Your instructions — Narrow the data below down to the lines containing "will".

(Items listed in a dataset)
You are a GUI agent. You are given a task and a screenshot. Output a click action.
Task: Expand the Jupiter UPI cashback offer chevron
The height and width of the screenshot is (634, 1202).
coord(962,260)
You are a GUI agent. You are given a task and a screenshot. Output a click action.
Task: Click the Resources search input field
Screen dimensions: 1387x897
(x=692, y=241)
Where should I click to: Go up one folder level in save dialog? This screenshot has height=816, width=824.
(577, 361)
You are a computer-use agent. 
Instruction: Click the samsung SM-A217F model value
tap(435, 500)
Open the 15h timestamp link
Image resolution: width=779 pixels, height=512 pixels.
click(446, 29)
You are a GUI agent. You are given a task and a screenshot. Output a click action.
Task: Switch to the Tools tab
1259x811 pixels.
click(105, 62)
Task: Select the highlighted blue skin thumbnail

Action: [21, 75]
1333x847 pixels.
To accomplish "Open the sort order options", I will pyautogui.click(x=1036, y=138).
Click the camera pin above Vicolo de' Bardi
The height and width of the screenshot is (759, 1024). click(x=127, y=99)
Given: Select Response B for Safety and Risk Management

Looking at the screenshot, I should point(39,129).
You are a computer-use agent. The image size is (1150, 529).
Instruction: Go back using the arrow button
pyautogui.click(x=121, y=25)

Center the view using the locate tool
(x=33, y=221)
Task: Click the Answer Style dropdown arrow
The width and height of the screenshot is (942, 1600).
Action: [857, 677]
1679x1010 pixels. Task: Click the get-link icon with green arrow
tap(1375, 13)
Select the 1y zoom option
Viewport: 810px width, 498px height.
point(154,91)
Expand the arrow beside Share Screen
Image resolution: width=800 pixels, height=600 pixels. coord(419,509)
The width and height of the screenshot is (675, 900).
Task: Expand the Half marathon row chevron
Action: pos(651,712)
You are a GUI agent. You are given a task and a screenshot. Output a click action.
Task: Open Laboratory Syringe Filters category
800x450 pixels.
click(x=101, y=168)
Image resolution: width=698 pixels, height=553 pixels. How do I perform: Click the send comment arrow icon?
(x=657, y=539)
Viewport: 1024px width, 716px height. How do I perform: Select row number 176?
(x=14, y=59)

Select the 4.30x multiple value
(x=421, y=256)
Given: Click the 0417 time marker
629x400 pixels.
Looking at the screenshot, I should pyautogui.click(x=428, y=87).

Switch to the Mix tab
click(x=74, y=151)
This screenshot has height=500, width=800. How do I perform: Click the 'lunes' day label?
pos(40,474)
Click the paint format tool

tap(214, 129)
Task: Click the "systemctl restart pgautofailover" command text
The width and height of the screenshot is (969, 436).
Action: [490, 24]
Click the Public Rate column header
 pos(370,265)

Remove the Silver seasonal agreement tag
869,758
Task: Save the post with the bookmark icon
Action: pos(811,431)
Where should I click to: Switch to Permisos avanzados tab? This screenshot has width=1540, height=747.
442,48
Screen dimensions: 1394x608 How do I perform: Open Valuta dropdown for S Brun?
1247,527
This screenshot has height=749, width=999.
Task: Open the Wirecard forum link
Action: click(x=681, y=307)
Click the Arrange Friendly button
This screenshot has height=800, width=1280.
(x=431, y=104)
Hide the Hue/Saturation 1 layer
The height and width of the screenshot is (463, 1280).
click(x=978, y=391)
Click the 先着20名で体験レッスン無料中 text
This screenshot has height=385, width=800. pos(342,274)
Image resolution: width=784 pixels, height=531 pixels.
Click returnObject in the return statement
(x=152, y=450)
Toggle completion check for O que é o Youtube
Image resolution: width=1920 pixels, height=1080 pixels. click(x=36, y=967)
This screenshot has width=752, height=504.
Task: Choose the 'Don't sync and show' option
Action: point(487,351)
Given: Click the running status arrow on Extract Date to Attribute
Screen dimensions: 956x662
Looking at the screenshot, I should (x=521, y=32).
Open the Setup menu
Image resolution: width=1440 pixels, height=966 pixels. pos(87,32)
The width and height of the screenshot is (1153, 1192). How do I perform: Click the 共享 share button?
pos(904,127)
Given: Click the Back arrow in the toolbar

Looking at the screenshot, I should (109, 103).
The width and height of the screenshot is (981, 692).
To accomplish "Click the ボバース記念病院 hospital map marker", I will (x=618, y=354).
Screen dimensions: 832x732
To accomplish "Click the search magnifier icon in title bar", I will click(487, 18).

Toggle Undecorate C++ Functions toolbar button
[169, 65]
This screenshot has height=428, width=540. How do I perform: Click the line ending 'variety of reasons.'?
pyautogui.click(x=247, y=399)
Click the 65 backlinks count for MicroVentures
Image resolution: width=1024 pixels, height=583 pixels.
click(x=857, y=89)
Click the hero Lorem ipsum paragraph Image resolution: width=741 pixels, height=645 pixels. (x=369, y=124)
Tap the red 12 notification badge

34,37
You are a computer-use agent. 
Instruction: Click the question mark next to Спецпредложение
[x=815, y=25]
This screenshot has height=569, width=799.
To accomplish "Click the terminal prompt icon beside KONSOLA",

Solved exercise —
To accomplish "Open the sort order options", I will pyautogui.click(x=1036, y=138).
To accomplish "Click the ボバース記念病院 hospital map marker", I will (x=618, y=354).
To accomplish "Click the search magnifier icon in title bar", I will click(487, 18).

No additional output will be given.